Although [27, 28, 29, 34, 37, 39] has made certain contributions to the development in this field, it still has several limitations. Firstly, these methods primarily focus on achieving high detection accuracy, which they accomplish effectively. However, their speed falls short of meeting the deployment requirements on edge devices, thereby impeding their practical application. Secondly, despite the commendable performance of these methods in terms of detection accuracy and speed, the size of the model has increased during the improvement process, thereby exacerbating the burden of deployment. Consequently, practical applications demand additional computational resources and storage space, consequently limiting the feasibility of these methods. Therefore, when further enhancing low-altitude UAV aerial image detection methods, it is crucial to consider reducing the model’s size while simultaneously improving detection accuracy and speed.

Building upon the aforementioned considerations, this paper aims to propose a precise and lightweight method for detecting low-altitude UAV aerial images. Our focal point will be to tackle the aforementioned challenges by adopting novel algorithms and techniques, which enable efficient deployment on edge devices. To enhance detection accuracy, we will introduce novel feature representation methods or refine existing feature extractors. Furthermore, we will investigate approaches to optimize model architecture and parameter settings, thereby improving detection speed and efficiency.

3. Methods

3.1 Structure of the ASM-YOLO

To tackle the object detection task in low-altitude aerial images captured by UAVs, this paper proposes an improved version of YOLOv8 called ASM-YOLO. The overall architecture, as depicted in Figure 1, consists of several components. Firstly, the (a) Backbone structure, responsible for feature extraction, employs the CSPDarknet53 backbone network. Due to its excellent feature extraction capabilities and lower resource consumption, we adhere to its design. The useful feature layers extracted from this structure, namely B2, B3, B4, and B5, are also utilized in the subsequent Neck structure, denoted as P2 to P5 and H2 to H5 in the Neck and Head structures, respectively. Secondly, the (b) SFE structure combines the CA attention mechanism to inject the features extracted by the Backbone into the Neck structure. This process focuses on spatial and positional information. Next, the (c) Neck structure replaces the original PAN-FPN structure with a four-layer ABiFPN. It receives features from layers B2 to B5 of the Backbone and performs adaptive fusion. Lastly, the (d) Head structure follows the decoupled heads approach used in YOLOv8. It consists of separate branches for classification and bounding box regression. The classification task employs Binary Cross-Entropy (BCE) loss, while the regression task adopts MPDIoU loss and DFL. The detailed parts of this network are shown in Figure 2(a) to (i).

Figure 1.

The main workflow structure of ASM-YOLO.

Figure 2.

The detailed process structure of ASM-YOLO.

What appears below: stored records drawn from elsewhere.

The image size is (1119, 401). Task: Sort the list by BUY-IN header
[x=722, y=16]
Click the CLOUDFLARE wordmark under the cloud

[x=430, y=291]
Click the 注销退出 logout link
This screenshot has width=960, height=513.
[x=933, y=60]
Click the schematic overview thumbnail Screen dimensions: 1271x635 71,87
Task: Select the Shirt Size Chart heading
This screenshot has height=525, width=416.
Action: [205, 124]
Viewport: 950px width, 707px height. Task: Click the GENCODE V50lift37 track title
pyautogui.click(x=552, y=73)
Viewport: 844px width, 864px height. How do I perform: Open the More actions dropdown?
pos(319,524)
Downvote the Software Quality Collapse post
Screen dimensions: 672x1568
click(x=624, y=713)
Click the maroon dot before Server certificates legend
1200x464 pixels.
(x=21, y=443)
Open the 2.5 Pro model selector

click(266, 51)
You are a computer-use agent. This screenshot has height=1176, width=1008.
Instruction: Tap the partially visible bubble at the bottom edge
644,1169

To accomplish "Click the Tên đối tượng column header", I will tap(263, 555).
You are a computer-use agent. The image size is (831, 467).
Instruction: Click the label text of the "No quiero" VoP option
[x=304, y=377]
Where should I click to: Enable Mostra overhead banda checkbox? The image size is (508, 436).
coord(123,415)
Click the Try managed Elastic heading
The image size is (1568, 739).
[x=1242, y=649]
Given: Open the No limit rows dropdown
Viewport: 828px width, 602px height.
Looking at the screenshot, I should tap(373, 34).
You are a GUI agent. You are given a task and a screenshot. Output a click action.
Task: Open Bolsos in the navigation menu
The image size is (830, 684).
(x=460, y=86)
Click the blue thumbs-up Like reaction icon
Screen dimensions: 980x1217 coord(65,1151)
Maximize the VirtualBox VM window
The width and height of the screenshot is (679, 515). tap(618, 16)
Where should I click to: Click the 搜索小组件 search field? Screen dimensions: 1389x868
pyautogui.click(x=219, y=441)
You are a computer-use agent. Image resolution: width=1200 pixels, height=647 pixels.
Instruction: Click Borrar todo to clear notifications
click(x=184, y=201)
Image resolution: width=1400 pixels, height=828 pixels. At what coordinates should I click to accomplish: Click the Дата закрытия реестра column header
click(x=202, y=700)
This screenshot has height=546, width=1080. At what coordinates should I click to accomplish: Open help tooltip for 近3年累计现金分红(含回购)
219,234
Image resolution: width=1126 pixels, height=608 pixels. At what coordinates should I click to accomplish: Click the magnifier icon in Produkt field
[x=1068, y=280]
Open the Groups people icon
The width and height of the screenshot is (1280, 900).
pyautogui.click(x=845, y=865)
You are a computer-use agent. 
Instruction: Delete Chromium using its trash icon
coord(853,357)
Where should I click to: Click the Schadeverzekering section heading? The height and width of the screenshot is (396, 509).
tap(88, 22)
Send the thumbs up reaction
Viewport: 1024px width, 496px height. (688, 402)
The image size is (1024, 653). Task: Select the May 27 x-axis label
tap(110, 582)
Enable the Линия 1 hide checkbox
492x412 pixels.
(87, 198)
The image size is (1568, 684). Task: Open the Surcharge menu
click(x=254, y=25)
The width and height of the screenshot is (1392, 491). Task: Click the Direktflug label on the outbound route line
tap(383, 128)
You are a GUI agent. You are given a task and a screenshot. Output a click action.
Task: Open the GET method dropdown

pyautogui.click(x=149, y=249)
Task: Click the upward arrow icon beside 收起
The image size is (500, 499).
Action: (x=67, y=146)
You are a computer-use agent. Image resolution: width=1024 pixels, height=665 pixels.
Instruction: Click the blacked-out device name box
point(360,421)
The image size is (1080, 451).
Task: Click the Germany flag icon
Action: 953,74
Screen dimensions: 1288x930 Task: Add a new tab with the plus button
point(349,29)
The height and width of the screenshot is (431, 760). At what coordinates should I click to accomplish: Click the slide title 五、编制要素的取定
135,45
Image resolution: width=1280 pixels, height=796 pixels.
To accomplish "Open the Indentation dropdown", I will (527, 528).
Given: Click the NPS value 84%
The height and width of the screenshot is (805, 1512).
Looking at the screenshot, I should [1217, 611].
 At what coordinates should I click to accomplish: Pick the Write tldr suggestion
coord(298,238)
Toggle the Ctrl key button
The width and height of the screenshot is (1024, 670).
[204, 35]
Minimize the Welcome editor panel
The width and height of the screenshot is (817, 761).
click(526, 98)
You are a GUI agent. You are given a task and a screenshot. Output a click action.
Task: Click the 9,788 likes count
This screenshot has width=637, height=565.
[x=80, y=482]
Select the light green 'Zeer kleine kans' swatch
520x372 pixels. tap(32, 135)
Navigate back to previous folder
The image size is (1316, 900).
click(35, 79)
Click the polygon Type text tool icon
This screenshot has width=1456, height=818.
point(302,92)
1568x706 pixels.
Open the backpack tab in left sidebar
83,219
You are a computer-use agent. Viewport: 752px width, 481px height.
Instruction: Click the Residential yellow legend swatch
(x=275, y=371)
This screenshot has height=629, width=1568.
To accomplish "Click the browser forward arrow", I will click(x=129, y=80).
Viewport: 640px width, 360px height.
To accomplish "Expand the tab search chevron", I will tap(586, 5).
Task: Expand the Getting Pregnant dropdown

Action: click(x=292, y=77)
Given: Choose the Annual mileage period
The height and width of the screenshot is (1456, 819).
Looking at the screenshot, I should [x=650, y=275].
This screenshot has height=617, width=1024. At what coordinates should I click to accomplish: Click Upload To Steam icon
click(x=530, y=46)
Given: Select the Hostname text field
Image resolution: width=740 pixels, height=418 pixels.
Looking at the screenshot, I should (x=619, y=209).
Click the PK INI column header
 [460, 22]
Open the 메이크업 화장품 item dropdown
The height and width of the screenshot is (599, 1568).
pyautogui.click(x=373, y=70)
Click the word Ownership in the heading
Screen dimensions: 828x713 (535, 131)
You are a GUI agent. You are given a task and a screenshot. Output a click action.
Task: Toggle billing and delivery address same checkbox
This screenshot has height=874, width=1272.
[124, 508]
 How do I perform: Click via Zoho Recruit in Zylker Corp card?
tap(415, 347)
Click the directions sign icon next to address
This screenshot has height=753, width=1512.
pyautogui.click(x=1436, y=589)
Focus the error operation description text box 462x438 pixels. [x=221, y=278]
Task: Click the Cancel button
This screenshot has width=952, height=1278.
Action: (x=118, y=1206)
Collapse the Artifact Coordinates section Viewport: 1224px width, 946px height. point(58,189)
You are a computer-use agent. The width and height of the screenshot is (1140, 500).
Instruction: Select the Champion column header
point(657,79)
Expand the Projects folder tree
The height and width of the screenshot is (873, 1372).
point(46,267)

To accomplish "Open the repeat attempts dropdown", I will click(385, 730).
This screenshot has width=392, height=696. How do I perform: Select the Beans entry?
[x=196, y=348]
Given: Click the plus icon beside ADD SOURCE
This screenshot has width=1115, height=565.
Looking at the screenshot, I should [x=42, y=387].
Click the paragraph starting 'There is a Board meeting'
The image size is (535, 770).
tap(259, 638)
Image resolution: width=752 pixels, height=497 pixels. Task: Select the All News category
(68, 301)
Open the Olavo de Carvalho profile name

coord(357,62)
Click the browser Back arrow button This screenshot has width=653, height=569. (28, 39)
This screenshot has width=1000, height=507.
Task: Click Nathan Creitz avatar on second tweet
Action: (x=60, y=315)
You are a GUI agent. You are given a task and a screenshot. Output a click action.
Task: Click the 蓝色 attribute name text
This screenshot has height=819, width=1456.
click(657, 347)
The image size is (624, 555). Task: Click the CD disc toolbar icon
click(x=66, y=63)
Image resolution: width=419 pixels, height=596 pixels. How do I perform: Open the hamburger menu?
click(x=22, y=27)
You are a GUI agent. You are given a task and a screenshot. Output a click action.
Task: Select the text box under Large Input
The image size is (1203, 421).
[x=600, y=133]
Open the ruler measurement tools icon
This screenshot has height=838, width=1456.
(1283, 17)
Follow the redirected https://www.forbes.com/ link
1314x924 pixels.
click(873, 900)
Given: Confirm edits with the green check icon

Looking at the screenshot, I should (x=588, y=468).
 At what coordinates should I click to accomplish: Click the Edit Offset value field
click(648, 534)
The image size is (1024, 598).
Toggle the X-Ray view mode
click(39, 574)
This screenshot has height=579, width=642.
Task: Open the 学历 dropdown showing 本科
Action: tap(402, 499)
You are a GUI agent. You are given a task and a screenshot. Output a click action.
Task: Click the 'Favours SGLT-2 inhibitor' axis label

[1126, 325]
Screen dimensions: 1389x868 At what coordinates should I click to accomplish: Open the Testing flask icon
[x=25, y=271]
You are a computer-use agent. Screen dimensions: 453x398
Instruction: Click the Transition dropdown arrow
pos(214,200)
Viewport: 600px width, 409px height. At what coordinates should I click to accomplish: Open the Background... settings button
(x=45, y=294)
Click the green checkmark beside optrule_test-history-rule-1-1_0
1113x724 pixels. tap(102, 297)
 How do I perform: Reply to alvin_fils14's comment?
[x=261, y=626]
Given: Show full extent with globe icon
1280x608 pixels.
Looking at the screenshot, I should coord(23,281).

3.2 Improved neck structure

In one-stage object detectors, the Neck component typically incorporates a network resembling the Feature Pyramid Network (FPN) [40]. This network integrates high-level features with low-level features to enhance the representation capacity of the latter. Additionally, it assigns objects of different scales to different detection layers, thereby achieving a divide-and-conquer strategy. Over the years, several FPN variants have been introduced, including NAS-FPN [41], BiFPN [42], DetectoRS [43], and AFPN [44]. To address the problem of drastic scale differences and the difficulty in detecting small objects in UAV aerial images, this paper replaces the Neck component of YOLOv8 with a BiFPN structure firstly. Additionally, an adaptive feature fusion mechanism is employed to fuse information from different scales within this structure. Furthermore, a shallow feature layer, P2, is introduced to improve the detection performance for small objects. The improved structure is referred to as ABiFPN, and its architecture is illustrated in Figure 3. The data flow of the ABiFPN structure is shown in Eqs (1) to (6).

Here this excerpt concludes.